Re: Encoding of symbols, and a "lock"/"unlock" pre-proposal

From: Doug Ewell (
Date: Wed May 22 2002 - 11:29:12 EDT

Michael Everson <everson at evertype dot com> wrote:

>> I thought these cases were more like the stop sign than the
>> square root sign, but I guess I didn't understand the policy
>> correctly.
> I wouldn't overestimate the comprehensiveness of any such policy if
> I were you. Symbols don't fit neatly into categories.

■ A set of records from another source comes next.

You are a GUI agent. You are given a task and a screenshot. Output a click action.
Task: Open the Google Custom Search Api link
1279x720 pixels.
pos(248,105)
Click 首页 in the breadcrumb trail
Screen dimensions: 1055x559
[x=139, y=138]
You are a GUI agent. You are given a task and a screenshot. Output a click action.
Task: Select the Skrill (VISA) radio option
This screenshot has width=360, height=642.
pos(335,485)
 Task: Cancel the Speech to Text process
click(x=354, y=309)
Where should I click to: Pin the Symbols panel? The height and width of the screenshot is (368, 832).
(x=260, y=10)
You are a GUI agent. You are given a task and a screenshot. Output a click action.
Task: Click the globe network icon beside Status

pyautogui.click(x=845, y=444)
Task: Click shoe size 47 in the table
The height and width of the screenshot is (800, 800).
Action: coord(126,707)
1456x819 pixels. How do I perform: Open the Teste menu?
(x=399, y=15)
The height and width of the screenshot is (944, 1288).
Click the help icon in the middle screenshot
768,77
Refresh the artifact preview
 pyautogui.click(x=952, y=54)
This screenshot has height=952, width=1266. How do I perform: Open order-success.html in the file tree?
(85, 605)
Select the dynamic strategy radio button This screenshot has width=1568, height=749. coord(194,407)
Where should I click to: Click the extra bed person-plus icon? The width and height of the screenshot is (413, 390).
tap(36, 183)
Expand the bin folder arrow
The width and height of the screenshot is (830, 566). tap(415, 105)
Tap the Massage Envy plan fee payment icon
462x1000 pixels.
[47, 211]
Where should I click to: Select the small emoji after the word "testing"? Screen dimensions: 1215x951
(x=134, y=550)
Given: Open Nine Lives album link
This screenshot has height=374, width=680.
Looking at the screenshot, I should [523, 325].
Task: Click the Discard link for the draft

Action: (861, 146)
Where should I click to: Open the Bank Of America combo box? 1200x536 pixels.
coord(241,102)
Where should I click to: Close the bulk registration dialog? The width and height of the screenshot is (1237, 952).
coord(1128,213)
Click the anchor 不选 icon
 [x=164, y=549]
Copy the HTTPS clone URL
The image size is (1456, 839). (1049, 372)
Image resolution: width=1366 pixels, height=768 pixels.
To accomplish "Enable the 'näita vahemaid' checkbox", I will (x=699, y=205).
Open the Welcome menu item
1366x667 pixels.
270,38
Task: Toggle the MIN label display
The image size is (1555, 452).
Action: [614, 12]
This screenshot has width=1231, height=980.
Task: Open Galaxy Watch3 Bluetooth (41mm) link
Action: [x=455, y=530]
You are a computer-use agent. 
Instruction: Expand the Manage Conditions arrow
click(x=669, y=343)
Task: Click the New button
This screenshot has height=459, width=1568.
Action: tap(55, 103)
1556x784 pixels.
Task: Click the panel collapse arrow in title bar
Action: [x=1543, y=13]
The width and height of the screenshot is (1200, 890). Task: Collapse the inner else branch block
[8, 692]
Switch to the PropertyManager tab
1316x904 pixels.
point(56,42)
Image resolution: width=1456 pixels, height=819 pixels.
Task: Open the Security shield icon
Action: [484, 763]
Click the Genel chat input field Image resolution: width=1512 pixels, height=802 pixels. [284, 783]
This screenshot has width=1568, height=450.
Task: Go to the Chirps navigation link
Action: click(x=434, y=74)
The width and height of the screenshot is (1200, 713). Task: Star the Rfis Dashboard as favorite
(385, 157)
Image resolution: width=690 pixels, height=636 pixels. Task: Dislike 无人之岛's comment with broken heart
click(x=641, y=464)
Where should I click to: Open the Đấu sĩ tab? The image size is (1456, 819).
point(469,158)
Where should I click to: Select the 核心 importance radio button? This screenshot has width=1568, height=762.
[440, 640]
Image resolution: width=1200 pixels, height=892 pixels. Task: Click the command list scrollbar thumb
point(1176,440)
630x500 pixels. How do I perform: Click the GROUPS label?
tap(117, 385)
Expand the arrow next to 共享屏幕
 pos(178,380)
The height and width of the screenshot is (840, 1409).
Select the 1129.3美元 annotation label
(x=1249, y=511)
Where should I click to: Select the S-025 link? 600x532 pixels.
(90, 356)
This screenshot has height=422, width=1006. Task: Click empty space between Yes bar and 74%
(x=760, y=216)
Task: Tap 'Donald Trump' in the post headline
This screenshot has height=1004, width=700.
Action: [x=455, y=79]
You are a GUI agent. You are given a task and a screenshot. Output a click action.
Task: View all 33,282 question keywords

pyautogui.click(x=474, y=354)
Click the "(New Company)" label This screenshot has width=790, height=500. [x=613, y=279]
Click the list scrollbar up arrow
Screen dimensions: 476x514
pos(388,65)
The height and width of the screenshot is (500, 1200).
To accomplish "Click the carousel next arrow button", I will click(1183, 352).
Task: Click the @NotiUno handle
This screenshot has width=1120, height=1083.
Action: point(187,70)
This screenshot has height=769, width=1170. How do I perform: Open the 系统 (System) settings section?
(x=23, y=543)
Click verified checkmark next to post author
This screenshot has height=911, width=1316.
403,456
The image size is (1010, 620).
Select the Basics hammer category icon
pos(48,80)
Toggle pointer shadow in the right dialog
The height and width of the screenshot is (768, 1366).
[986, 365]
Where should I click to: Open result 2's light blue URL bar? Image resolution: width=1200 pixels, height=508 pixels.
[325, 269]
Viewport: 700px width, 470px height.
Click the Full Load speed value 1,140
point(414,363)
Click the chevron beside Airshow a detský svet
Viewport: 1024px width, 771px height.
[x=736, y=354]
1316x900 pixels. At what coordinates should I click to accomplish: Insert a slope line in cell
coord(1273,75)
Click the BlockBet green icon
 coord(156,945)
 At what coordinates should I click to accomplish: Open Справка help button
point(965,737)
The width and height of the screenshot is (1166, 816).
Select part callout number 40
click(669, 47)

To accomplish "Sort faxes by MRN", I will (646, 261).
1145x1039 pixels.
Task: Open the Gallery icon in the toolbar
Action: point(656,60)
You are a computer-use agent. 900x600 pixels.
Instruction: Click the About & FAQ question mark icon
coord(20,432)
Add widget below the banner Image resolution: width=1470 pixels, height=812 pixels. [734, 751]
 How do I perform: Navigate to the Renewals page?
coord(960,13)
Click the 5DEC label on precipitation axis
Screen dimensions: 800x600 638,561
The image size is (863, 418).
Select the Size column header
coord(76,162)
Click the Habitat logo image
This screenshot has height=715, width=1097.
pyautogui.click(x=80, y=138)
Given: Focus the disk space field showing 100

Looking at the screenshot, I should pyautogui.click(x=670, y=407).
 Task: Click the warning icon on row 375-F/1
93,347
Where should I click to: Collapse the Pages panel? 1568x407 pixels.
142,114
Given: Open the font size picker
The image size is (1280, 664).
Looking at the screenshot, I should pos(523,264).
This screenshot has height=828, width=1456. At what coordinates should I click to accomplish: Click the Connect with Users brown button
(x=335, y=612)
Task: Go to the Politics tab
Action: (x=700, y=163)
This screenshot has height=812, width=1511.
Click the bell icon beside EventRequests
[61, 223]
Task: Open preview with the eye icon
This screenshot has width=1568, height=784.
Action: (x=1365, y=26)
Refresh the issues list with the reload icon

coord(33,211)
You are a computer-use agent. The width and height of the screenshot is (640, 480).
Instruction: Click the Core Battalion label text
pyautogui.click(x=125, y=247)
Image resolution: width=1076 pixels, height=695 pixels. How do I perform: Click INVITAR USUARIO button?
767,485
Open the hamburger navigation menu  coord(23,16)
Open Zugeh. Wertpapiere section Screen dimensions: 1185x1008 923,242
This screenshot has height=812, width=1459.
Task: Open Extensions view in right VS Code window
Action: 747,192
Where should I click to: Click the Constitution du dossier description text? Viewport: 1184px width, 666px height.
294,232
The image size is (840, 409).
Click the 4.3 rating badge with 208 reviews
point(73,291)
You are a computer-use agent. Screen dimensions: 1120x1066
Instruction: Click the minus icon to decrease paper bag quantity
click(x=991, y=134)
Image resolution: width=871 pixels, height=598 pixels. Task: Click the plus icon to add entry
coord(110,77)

I didn't make up the categories. I got them from the WG2 "Principles
and Procedures" document, N2352R (2001-09-04), section H.2:

    The 'symbol fallacy' is to confuse the fact that *symbols have
    semantic content*, with *in text, it is customary to use the
    symbol directly for communication*. These are two different
    concepts. An example is traffic signs and the communication of
    traffic engineers about traffic signs. In their (hand-) written
    communication the engineers are much more likely to use the words
    *stop sign* when referring to a stop sign, than to draw the image.
    On the other hand, mathematicians are more likely to draw an
    integral sign and its limits and integrands than to write an
    equation in words. (original emphasis)

I know this is not a black and white distinction. What I said was that,
to me, the recycling and media-control symbols seem more like the stop
sign than the integral sign; and I stand by that.